Material shown.
[Start of Attachment]
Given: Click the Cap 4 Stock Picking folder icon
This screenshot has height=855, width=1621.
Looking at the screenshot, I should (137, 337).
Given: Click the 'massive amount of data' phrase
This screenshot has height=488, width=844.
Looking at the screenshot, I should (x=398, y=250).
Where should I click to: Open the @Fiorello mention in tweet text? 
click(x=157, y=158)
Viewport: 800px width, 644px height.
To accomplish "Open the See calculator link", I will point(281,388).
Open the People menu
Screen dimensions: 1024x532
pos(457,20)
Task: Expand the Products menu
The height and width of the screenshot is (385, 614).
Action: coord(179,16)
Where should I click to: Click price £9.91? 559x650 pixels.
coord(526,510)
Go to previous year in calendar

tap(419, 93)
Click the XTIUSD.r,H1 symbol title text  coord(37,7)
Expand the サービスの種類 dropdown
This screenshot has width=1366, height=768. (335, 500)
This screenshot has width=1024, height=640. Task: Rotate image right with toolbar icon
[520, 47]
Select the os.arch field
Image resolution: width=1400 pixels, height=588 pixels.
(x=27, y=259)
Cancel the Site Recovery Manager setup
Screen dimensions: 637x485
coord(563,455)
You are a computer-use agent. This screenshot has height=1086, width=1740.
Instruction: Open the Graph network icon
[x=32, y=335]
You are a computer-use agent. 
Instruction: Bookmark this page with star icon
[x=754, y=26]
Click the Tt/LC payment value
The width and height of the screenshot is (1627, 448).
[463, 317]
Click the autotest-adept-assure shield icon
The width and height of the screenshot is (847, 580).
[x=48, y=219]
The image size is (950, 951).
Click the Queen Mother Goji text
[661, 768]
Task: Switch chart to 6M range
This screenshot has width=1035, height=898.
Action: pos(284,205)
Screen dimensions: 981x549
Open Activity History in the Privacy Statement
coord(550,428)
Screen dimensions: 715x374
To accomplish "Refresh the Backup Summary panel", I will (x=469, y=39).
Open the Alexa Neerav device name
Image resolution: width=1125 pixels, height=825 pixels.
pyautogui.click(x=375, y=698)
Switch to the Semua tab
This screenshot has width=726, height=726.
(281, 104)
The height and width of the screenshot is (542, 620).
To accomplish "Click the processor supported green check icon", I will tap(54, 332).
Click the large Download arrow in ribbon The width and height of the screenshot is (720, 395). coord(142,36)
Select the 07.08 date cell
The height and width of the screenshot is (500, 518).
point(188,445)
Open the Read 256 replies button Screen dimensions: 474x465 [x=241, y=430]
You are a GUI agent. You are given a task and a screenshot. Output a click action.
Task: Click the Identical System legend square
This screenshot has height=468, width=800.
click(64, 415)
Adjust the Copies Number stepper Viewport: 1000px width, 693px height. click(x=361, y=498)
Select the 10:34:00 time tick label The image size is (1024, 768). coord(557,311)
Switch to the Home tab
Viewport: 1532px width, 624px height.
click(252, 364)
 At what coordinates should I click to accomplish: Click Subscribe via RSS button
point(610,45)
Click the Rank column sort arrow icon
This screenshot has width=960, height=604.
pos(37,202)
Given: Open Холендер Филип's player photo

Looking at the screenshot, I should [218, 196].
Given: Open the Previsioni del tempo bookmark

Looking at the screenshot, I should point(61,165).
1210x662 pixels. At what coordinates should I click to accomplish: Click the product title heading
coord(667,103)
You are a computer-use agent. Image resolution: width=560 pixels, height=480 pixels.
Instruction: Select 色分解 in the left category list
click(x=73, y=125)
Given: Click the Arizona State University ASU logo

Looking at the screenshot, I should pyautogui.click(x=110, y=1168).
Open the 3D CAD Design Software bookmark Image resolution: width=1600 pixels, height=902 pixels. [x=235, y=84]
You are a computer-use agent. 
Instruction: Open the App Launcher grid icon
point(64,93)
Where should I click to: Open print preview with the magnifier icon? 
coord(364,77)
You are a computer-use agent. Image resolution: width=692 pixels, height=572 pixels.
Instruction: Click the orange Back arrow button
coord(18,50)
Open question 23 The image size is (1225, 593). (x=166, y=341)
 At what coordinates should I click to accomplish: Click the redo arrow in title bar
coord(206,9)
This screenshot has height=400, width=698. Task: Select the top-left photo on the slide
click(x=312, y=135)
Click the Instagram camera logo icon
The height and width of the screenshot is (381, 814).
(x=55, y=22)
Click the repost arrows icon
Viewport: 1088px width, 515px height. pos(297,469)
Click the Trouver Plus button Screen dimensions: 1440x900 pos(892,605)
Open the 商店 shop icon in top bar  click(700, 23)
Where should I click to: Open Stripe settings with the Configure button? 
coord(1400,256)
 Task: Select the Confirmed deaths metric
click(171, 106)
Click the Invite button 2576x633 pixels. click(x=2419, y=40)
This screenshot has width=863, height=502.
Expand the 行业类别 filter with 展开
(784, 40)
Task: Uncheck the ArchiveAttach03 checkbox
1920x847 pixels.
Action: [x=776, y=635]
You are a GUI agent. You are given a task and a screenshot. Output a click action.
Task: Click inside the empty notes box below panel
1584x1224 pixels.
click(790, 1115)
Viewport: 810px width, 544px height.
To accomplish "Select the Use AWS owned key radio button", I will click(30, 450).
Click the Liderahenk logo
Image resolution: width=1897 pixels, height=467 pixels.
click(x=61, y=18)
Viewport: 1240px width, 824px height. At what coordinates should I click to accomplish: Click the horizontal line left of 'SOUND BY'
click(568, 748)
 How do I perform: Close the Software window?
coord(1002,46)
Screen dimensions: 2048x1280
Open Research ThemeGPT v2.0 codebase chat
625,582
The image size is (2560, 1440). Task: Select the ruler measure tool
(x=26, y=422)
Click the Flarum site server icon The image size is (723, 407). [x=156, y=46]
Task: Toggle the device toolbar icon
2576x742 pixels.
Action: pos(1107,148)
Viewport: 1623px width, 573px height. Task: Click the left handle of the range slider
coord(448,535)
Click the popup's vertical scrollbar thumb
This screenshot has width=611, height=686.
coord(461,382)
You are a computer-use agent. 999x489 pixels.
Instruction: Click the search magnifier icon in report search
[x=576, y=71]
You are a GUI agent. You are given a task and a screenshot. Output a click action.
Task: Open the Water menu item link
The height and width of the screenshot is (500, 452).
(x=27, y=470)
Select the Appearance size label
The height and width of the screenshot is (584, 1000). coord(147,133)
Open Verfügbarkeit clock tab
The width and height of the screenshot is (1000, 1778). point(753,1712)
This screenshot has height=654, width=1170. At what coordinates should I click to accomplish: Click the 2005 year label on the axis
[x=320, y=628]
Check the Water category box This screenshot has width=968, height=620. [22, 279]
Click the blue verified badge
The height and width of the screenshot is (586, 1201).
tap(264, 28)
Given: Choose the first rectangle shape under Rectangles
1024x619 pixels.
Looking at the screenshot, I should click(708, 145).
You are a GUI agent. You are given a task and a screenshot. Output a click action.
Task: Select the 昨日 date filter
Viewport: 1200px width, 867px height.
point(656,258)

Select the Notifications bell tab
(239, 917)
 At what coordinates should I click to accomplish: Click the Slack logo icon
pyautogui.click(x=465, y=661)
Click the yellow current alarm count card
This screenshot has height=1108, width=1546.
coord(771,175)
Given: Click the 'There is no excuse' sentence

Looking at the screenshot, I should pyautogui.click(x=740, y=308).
[End of Attachment]
Directions for this task. Find the string "date" in the listing and return every line that holds it.

Problem solution.
Select the 07.08 date cell
Task: Select the 昨日 date filter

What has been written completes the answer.